• Records to process:

━━━━━━━━━━━━━━━━

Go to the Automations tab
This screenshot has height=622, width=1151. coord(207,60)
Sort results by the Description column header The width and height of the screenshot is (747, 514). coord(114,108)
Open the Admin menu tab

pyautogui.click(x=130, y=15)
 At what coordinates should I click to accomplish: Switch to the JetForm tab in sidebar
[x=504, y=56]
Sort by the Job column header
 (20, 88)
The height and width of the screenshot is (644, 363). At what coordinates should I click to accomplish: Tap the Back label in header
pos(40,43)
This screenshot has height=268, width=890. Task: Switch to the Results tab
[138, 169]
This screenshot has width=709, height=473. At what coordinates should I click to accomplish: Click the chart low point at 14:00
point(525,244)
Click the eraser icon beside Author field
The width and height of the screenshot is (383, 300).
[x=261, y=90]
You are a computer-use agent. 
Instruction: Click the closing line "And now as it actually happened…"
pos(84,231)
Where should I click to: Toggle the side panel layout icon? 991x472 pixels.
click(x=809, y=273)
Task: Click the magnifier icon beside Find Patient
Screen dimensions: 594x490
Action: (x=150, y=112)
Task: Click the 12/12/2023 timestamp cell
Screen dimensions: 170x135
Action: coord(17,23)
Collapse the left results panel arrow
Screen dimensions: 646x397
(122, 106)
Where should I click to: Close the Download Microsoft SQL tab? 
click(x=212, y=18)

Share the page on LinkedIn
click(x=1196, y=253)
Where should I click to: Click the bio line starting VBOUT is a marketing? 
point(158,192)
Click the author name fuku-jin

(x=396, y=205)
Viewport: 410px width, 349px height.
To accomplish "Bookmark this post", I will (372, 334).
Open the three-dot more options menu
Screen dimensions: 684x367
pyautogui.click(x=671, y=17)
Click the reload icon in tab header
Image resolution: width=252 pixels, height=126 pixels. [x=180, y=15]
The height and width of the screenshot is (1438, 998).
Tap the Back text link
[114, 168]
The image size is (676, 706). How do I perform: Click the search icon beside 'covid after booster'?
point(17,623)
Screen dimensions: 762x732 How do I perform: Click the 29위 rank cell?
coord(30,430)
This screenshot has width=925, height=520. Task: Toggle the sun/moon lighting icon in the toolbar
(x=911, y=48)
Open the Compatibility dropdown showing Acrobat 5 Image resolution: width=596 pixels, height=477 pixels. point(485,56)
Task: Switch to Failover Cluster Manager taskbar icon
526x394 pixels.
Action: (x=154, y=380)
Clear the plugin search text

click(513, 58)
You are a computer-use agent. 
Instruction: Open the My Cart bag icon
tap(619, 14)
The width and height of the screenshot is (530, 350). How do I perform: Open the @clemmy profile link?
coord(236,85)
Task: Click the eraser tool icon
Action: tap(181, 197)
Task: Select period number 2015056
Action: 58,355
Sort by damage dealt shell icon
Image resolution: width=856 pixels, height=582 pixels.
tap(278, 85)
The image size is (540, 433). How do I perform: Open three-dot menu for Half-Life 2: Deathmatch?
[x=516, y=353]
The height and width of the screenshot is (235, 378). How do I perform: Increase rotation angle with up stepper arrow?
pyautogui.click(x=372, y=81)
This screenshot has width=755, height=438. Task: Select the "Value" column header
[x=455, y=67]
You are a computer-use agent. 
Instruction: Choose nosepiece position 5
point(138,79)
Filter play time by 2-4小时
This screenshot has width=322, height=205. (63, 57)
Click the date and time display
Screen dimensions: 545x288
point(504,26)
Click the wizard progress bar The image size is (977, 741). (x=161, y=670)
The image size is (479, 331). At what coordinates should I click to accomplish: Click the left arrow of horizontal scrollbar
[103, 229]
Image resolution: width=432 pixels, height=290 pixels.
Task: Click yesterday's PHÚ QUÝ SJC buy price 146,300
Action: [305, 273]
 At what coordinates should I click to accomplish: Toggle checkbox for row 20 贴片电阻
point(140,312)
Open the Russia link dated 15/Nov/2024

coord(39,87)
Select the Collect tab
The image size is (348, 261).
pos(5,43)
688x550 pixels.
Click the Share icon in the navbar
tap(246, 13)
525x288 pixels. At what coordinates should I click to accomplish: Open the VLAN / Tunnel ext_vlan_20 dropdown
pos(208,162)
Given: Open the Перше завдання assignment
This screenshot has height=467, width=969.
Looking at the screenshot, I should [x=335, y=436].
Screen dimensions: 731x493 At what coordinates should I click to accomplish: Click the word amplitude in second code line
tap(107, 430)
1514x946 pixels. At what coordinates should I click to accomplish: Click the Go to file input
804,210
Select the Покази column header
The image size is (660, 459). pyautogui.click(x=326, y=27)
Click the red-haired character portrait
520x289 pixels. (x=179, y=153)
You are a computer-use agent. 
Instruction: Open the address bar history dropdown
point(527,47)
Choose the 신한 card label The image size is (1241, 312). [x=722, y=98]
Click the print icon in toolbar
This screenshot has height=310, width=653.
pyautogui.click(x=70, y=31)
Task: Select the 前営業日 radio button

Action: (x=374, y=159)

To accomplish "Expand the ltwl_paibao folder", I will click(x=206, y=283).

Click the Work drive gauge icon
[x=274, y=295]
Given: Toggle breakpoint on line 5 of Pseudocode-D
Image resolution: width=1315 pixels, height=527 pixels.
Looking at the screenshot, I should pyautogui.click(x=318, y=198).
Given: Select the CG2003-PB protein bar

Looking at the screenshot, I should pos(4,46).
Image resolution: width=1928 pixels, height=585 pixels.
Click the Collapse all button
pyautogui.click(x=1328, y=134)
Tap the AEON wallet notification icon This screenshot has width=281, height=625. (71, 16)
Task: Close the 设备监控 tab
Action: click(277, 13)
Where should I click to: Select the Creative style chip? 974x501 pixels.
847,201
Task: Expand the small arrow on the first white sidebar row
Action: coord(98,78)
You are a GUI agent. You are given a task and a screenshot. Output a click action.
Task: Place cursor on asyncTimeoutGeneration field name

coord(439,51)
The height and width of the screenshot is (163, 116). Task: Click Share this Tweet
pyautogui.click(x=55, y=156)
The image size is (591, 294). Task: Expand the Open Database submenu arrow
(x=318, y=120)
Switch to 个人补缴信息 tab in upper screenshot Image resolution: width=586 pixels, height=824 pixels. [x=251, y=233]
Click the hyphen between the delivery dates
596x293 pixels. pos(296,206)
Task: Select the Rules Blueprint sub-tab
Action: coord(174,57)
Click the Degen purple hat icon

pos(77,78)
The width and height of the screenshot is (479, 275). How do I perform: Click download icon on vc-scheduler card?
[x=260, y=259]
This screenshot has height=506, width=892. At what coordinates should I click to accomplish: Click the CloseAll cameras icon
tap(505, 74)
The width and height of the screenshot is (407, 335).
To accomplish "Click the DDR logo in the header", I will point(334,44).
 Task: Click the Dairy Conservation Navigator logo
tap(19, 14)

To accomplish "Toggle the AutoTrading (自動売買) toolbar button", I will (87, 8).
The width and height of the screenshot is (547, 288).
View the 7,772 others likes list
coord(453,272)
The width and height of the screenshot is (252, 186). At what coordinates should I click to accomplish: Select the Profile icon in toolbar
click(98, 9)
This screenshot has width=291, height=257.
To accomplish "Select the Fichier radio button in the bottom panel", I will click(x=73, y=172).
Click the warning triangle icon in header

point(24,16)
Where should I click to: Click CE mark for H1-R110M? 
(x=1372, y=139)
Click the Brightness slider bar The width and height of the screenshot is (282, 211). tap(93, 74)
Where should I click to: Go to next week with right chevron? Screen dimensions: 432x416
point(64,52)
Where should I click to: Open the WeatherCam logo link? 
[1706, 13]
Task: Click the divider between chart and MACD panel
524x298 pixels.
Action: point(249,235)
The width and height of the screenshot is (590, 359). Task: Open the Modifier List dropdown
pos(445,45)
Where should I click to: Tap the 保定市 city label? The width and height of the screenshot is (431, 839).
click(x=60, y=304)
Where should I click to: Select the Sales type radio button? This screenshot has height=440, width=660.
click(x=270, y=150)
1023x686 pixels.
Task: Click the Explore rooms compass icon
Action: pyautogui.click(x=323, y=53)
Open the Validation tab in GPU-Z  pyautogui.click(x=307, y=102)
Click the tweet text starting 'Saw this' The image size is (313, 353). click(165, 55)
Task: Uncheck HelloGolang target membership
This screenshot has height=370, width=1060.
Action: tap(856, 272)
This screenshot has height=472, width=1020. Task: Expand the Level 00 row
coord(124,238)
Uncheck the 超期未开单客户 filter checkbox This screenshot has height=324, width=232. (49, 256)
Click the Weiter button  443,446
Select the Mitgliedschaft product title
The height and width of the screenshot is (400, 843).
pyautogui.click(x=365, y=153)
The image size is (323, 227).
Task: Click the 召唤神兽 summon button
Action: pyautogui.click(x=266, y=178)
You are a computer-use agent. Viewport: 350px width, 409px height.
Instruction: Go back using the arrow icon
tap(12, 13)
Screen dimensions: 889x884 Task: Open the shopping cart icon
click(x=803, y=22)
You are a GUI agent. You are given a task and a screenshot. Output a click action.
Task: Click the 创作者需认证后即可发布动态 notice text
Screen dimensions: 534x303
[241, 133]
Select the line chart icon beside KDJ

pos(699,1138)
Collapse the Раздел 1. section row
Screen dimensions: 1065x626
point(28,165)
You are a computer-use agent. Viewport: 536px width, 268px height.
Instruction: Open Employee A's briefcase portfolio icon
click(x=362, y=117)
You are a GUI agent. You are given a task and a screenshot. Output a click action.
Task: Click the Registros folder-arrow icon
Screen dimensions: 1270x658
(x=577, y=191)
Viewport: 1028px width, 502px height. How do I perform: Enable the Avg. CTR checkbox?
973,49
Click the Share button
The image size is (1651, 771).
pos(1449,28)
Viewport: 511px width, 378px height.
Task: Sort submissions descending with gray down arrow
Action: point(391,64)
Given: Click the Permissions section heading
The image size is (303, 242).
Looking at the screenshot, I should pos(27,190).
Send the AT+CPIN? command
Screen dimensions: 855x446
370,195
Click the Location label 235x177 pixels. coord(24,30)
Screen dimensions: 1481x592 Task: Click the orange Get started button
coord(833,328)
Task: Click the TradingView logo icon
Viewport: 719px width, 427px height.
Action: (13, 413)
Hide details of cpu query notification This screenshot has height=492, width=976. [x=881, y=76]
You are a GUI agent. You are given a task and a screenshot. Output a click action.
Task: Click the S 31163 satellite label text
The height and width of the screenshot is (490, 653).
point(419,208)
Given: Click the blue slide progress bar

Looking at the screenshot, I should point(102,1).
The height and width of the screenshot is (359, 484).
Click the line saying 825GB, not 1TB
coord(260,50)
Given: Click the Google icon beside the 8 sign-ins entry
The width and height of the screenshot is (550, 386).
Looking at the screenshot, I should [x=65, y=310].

━━━━━━━━━━━━━━━━

• What you are asked to do: Only the lines from the one with "Given: Click the Google" to the end of the entries above belong in your answer. Retype them exactly.

• Answer:
Given: Click the Google icon beside the 8 sign-ins entry
The width and height of the screenshot is (550, 386).
Looking at the screenshot, I should [x=65, y=310].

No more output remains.